═══ Available records ═══

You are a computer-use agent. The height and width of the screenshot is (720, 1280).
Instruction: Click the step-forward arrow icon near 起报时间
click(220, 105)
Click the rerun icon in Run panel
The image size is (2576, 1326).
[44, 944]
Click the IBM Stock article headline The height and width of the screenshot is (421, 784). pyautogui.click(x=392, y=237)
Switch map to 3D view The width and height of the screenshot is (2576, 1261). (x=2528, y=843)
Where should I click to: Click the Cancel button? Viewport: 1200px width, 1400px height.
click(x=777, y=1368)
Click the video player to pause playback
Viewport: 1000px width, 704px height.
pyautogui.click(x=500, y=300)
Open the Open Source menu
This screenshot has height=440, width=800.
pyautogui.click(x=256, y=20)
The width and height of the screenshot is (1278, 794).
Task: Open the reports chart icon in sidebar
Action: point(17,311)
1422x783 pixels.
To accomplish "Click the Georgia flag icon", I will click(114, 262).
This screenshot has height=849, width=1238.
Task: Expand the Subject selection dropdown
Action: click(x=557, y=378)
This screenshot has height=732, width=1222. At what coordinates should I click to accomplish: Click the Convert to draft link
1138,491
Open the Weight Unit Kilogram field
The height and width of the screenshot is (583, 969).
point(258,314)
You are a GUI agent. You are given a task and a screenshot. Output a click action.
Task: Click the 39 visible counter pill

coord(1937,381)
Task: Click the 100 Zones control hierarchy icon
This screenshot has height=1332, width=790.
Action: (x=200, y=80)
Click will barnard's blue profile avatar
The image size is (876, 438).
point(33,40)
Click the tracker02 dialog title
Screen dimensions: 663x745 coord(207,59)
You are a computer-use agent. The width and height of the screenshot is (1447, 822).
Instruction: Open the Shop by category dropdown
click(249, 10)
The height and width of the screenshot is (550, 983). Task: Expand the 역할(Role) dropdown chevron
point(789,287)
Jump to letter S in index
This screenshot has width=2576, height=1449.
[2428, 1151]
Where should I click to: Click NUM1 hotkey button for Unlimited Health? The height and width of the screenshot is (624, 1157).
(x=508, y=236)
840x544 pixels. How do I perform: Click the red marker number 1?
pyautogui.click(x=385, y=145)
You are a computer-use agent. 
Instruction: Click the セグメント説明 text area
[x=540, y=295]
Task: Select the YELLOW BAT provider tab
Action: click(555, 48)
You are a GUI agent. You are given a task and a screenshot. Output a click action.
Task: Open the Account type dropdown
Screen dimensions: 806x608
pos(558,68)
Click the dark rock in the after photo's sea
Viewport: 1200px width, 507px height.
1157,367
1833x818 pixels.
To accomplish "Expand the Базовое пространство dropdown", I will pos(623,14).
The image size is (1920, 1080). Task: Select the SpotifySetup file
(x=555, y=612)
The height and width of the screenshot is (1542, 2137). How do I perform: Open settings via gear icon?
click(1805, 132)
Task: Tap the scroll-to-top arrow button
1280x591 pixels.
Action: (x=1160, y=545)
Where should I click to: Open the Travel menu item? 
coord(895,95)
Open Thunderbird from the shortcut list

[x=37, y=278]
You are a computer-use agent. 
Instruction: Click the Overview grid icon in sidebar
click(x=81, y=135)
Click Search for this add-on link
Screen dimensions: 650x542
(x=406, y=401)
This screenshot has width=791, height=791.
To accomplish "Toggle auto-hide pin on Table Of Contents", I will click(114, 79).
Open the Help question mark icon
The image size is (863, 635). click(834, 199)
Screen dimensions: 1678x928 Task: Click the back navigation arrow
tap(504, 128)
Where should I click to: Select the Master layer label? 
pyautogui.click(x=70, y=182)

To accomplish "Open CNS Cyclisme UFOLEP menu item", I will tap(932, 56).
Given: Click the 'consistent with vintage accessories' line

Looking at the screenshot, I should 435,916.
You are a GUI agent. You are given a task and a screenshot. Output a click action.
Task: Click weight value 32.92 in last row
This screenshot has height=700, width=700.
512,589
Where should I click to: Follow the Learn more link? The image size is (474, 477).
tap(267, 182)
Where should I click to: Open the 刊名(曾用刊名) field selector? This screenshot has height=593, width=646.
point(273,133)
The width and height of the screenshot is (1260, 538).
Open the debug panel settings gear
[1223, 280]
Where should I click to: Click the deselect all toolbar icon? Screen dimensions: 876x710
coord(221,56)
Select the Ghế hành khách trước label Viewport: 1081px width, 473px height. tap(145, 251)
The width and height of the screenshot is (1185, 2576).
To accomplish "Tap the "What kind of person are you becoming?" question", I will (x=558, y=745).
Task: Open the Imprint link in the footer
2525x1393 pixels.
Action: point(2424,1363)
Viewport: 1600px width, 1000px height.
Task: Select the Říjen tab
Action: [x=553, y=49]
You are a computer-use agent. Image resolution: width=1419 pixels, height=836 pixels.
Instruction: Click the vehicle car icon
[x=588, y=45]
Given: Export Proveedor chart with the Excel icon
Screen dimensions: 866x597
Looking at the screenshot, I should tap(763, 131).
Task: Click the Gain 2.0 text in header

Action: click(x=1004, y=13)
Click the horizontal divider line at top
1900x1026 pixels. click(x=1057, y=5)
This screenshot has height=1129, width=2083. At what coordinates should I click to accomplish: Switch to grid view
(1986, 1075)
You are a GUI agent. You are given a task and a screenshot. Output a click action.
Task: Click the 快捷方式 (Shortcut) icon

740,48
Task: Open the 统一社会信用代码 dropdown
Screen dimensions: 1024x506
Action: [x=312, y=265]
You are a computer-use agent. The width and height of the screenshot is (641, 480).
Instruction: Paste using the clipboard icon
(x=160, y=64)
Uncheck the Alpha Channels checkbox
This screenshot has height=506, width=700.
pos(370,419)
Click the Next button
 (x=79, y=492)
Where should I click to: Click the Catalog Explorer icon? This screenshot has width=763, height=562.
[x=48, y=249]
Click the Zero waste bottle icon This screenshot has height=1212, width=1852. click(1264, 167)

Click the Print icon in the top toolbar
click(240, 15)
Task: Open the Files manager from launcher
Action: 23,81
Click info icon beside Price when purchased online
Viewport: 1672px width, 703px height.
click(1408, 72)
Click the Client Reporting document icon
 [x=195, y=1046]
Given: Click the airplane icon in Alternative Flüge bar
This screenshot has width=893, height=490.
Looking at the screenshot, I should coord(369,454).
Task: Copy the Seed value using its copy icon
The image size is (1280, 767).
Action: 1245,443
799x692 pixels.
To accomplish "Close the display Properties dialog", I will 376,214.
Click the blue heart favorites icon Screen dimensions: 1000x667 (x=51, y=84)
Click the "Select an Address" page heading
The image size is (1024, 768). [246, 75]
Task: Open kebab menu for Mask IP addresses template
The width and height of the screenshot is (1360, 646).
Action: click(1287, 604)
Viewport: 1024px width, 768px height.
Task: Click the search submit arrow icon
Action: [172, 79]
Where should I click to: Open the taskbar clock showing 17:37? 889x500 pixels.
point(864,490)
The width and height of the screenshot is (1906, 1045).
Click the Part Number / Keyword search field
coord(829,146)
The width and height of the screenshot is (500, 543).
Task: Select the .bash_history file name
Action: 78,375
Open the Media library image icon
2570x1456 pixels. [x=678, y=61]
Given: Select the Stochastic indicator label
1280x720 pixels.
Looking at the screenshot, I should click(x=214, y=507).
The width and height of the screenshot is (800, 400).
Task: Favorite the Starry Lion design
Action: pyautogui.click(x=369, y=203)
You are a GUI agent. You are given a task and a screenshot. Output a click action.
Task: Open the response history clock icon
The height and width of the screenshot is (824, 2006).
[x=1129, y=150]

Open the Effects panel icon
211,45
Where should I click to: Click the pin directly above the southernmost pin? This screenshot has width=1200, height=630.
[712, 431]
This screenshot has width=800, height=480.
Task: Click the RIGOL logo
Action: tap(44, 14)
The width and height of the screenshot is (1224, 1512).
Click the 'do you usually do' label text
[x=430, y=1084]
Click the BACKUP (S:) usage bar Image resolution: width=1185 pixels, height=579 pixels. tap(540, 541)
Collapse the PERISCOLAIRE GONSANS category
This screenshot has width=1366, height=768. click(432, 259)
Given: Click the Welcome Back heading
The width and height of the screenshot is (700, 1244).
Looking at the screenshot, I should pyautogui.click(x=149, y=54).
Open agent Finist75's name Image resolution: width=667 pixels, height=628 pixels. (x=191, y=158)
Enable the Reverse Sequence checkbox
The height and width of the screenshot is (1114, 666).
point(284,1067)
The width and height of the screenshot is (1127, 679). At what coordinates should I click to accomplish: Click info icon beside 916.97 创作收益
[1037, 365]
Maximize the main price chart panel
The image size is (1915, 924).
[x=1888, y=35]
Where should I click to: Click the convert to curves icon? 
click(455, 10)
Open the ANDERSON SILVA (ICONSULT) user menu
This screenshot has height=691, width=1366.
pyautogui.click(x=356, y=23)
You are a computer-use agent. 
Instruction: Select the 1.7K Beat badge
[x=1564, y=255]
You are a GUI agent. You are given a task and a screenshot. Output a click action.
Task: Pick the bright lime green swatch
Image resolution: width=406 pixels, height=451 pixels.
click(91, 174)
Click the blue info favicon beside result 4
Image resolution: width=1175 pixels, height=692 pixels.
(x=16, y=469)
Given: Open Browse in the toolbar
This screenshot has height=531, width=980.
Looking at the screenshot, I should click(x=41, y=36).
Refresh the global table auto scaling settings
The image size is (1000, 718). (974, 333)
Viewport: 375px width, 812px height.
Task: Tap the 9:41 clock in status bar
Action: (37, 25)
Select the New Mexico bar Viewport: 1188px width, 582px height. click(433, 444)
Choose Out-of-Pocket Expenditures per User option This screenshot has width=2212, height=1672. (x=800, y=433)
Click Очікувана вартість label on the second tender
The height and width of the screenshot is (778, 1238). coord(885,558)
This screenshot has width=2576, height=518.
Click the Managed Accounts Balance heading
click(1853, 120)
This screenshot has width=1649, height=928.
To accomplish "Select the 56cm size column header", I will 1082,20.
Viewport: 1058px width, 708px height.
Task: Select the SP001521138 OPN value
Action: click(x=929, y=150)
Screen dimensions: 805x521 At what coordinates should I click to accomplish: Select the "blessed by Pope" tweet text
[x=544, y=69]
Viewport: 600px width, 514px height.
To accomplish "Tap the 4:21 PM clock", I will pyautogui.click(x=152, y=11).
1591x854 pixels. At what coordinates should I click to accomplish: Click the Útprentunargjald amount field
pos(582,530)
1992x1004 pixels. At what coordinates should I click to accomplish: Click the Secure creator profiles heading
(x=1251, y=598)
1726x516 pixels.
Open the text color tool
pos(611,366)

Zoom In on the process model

═══

Aim: Arrange the listing above as a Markdown table with the columns Row and Line, including everything from the line containing "Collapse the PERISCOLAIRE GONSANS category" down to the line containing "should pyautogui.click(x=149, y=54).", both included. Omit any blank lines.

Solution for this problem:
| Row | Line |
|---|---|
| 1 | Collapse the PERISCOLAIRE GONSANS category |
| 2 | This screenshot has width=1366, height=768. click(432, 259) |
| 3 | Given: Click the Welcome Back heading |
| 4 | The width and height of the screenshot is (700, 1244). |
| 5 | Looking at the screenshot, I should pyautogui.click(x=149, y=54). |